**TASK:**
Extract precisely the lines of the entries below, from the first line through the line containing "Task: Click the 屏幕截图快捷键 input field".

**INPUT MATERIAL:**
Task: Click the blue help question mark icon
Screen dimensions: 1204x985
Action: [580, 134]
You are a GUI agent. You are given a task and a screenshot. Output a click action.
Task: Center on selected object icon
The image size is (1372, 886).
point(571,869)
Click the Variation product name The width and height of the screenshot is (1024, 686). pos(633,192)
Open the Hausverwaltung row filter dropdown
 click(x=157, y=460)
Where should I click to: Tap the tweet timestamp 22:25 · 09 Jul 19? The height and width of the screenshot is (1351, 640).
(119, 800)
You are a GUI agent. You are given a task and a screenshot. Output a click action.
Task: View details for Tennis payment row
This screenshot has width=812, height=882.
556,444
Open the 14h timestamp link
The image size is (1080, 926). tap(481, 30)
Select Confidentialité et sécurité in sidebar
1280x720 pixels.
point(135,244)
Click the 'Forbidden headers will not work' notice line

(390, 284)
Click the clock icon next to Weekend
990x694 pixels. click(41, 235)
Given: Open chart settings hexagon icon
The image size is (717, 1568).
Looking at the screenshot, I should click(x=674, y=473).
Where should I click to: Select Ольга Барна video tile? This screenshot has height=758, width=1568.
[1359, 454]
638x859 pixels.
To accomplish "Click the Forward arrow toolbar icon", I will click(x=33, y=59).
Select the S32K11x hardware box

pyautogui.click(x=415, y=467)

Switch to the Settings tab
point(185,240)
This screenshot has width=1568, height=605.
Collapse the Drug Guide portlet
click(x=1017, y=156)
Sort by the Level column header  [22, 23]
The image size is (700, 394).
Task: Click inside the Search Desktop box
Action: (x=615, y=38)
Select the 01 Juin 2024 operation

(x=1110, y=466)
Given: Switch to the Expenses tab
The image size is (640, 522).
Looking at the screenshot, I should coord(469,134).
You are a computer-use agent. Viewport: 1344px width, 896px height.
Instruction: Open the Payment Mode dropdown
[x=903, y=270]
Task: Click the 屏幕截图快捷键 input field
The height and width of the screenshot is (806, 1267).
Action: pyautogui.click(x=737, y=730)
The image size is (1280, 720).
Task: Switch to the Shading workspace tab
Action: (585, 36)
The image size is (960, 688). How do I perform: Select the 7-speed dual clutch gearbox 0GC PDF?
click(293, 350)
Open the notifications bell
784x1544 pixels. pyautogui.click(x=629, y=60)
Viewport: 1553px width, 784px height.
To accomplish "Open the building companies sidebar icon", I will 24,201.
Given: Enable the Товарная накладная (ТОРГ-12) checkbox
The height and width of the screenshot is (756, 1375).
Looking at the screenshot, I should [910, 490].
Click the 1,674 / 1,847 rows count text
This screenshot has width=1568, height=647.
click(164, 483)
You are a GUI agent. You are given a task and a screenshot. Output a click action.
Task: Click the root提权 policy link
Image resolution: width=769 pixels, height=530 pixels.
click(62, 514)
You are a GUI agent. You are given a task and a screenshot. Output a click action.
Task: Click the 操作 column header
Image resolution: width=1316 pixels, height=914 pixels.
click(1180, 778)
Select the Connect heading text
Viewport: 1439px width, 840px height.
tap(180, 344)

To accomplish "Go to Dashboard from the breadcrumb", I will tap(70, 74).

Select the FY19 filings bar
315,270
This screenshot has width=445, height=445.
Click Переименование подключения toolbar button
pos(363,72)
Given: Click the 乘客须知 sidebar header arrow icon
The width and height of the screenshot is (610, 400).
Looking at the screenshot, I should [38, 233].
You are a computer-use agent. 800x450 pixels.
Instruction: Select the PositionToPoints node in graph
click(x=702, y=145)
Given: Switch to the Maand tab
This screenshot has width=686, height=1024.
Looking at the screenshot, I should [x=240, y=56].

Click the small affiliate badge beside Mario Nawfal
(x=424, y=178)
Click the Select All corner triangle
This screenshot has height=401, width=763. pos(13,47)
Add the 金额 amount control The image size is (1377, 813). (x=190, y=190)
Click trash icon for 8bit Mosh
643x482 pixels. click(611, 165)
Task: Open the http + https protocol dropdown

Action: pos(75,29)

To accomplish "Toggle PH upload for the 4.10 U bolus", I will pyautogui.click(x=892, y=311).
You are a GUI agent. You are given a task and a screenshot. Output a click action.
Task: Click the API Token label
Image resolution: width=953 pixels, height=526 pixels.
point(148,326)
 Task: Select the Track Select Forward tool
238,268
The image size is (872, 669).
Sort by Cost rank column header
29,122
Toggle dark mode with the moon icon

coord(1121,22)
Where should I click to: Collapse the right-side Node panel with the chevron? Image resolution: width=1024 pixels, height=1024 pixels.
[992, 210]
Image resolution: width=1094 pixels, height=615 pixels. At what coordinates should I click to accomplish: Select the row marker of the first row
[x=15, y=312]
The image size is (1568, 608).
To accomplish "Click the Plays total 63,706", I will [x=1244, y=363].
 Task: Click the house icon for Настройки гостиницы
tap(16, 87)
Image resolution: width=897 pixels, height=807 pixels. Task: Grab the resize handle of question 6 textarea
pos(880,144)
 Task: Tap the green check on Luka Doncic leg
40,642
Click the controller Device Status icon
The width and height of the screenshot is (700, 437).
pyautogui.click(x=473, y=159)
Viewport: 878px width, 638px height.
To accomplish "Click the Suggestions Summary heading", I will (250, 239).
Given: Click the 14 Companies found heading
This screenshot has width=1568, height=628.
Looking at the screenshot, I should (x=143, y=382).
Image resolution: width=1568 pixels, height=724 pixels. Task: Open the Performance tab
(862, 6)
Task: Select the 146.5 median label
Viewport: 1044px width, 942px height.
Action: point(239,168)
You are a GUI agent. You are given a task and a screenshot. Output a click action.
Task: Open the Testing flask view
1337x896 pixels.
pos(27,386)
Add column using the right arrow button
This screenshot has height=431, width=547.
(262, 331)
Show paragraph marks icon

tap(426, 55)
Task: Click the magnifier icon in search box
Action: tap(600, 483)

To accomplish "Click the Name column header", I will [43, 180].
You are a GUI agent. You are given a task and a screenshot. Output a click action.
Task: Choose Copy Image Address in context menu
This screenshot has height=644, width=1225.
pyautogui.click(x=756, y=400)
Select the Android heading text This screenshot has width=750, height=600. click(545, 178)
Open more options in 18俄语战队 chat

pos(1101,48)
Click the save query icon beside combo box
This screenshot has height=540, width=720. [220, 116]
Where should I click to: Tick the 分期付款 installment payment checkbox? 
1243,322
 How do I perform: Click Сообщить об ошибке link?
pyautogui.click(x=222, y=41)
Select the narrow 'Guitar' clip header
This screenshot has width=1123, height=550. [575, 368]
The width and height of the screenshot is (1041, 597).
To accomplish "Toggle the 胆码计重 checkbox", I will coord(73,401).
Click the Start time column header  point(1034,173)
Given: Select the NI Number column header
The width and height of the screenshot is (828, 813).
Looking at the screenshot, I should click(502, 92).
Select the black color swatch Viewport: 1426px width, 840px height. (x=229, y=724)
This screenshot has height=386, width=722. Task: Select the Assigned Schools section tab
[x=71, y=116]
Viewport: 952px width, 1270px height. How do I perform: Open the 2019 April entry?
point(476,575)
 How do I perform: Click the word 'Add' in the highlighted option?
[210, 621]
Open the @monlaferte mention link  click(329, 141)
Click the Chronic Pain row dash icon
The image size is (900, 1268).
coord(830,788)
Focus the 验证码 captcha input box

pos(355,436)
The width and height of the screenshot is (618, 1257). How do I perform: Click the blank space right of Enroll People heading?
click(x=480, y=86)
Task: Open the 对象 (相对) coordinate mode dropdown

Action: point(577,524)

**RESPONSE BELOW:**
Task: Click the blue help question mark icon
Screen dimensions: 1204x985
Action: [580, 134]
You are a GUI agent. You are given a task and a screenshot. Output a click action.
Task: Center on selected object icon
The image size is (1372, 886).
point(571,869)
Click the Variation product name The width and height of the screenshot is (1024, 686). pos(633,192)
Open the Hausverwaltung row filter dropdown
 click(x=157, y=460)
Where should I click to: Tap the tweet timestamp 22:25 · 09 Jul 19? The height and width of the screenshot is (1351, 640).
(119, 800)
You are a GUI agent. You are given a task and a screenshot. Output a click action.
Task: View details for Tennis payment row
This screenshot has width=812, height=882.
556,444
Open the 14h timestamp link
The image size is (1080, 926). tap(481, 30)
Select Confidentialité et sécurité in sidebar
1280x720 pixels.
point(135,244)
Click the 'Forbidden headers will not work' notice line

(390, 284)
Click the clock icon next to Weekend
990x694 pixels. click(41, 235)
Given: Open chart settings hexagon icon
The image size is (717, 1568).
Looking at the screenshot, I should click(x=674, y=473).
Where should I click to: Select Ольга Барна video tile? This screenshot has height=758, width=1568.
[1359, 454]
638x859 pixels.
To accomplish "Click the Forward arrow toolbar icon", I will click(x=33, y=59).
Select the S32K11x hardware box

pyautogui.click(x=415, y=467)

Switch to the Settings tab
point(185,240)
This screenshot has width=1568, height=605.
Collapse the Drug Guide portlet
click(x=1017, y=156)
Sort by the Level column header  [22, 23]
The image size is (700, 394).
Task: Click inside the Search Desktop box
Action: (x=615, y=38)
Select the 01 Juin 2024 operation

(x=1110, y=466)
Given: Switch to the Expenses tab
The image size is (640, 522).
Looking at the screenshot, I should coord(469,134).
You are a computer-use agent. Viewport: 1344px width, 896px height.
Instruction: Open the Payment Mode dropdown
[x=903, y=270]
Task: Click the 屏幕截图快捷键 input field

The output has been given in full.